Rewrite as a numbered list the lines starting at the one that contains "Screen dimensions: 1157x739" and ending at the one that contains "Task: Click the", with blank lines dropped and the pictures left out.

begin RECORDS SUPPLIED

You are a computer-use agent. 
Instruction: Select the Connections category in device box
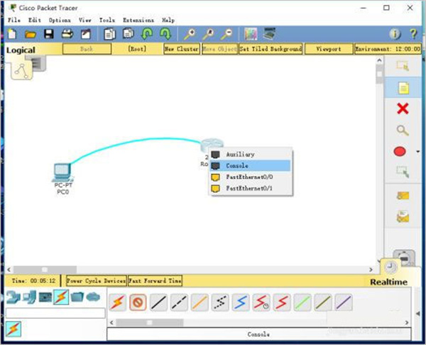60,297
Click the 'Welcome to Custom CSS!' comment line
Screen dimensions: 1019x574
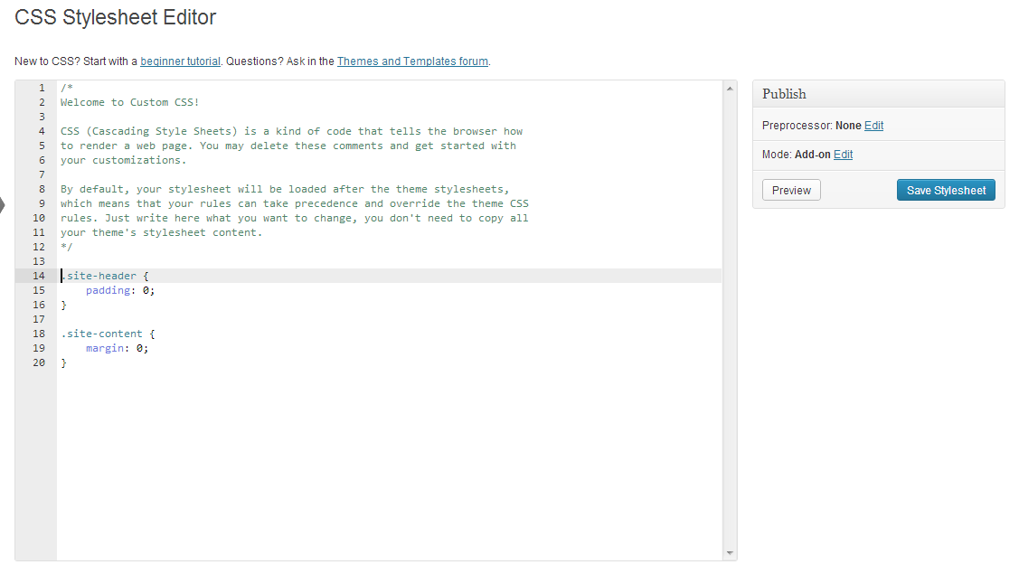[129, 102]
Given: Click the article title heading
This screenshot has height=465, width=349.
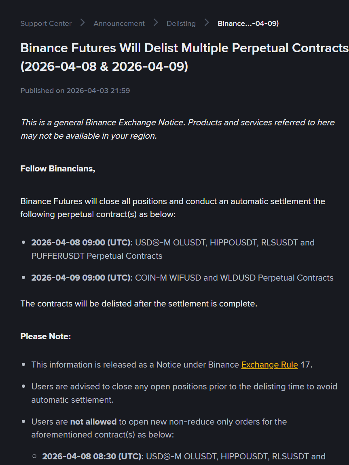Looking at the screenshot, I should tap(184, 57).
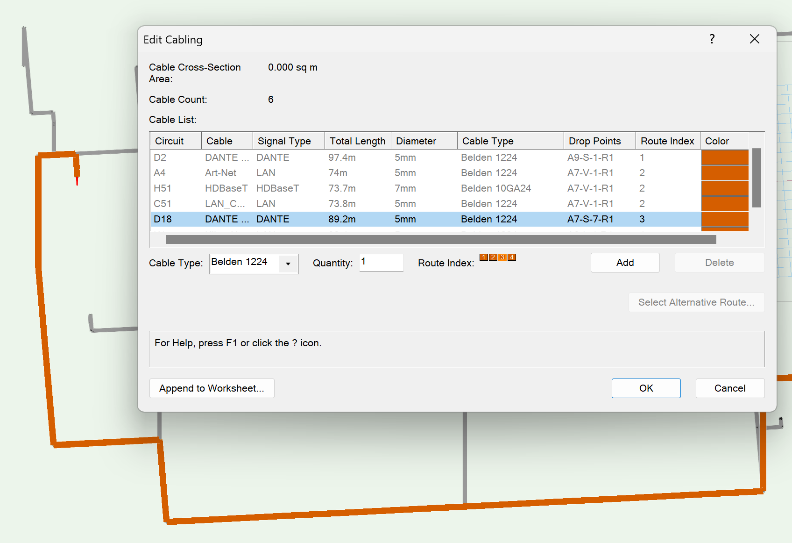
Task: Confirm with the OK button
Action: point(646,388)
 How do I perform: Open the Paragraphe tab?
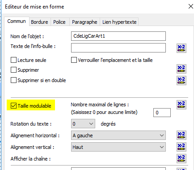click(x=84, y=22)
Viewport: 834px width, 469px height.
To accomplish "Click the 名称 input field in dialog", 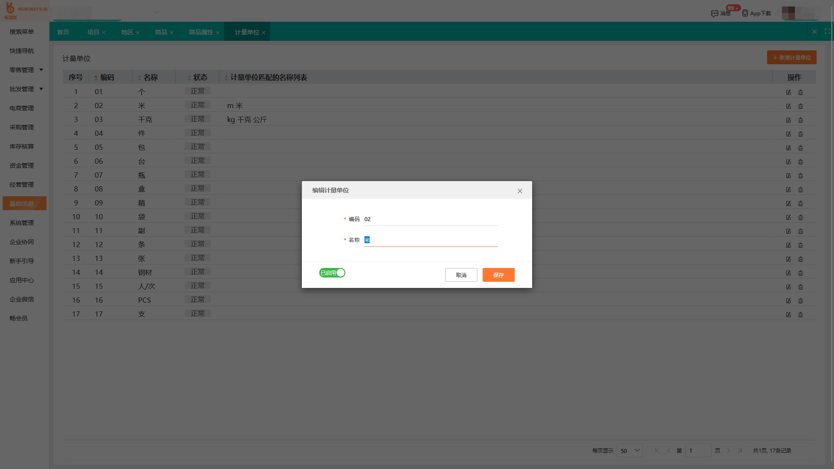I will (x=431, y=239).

end RECORDS SUPPLIED
begin RECORDS SUPPLIED

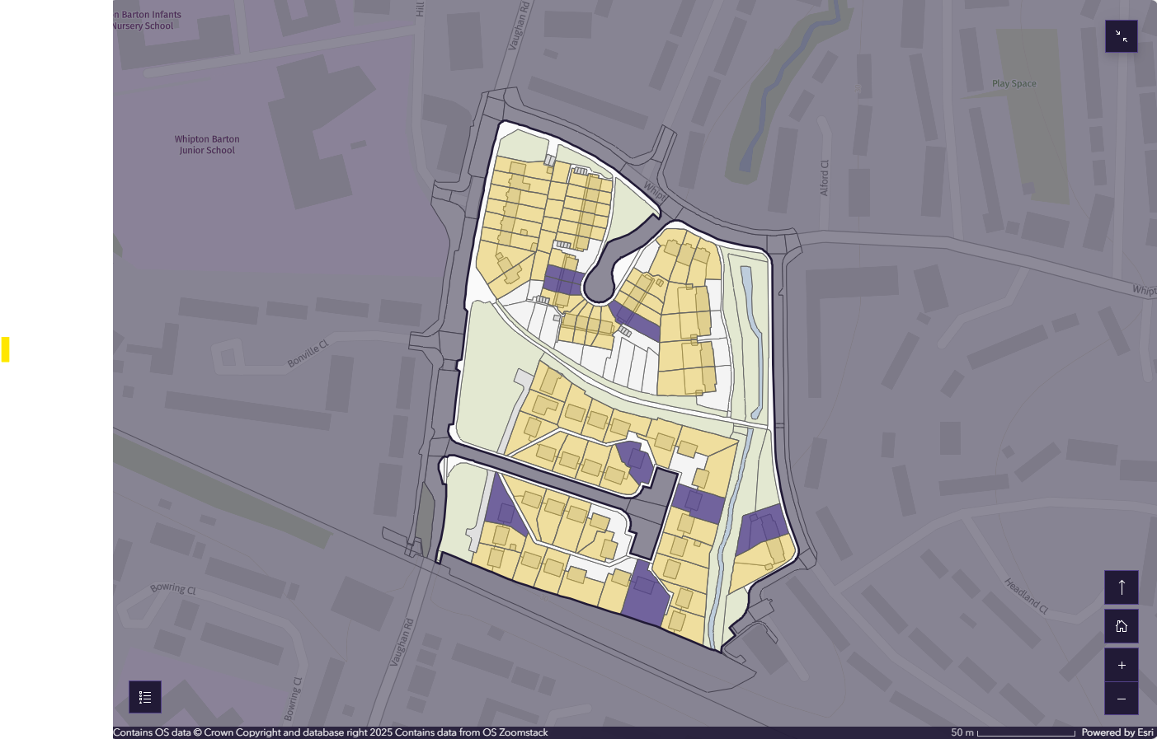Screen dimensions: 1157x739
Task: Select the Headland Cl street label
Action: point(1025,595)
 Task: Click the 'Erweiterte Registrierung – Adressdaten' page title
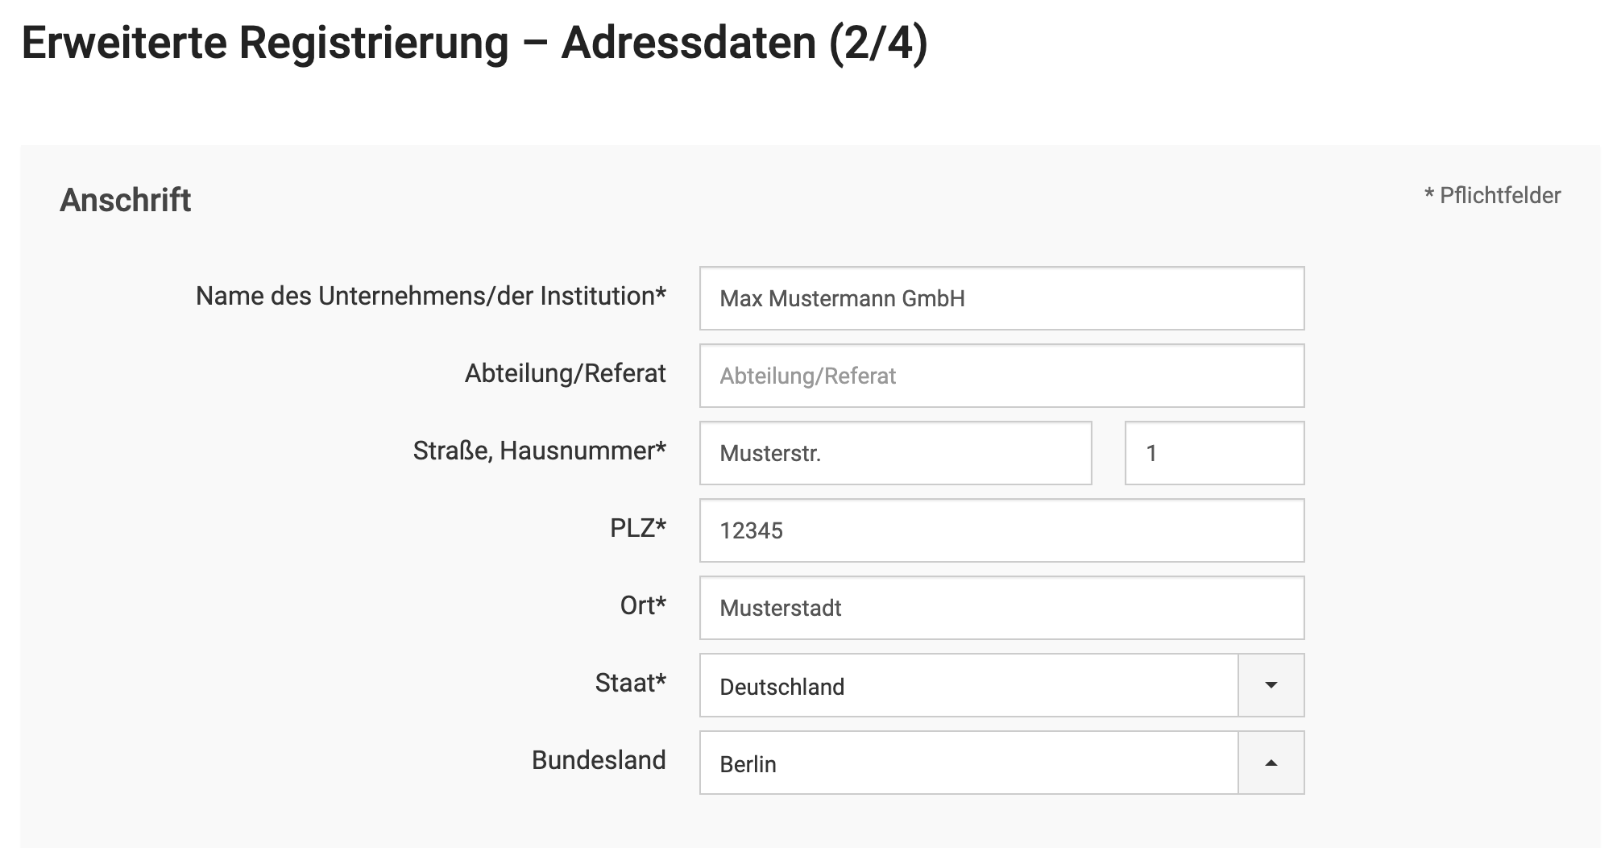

end RECORDS SUPPLIED

SOLVED EXERCISE
1. Screen dimensions: 1157x739
2. Task: Select the Headland Cl street label
3. Action: point(1025,595)
4.  Task: Click the 'Erweiterte Registrierung – Adressdaten' page title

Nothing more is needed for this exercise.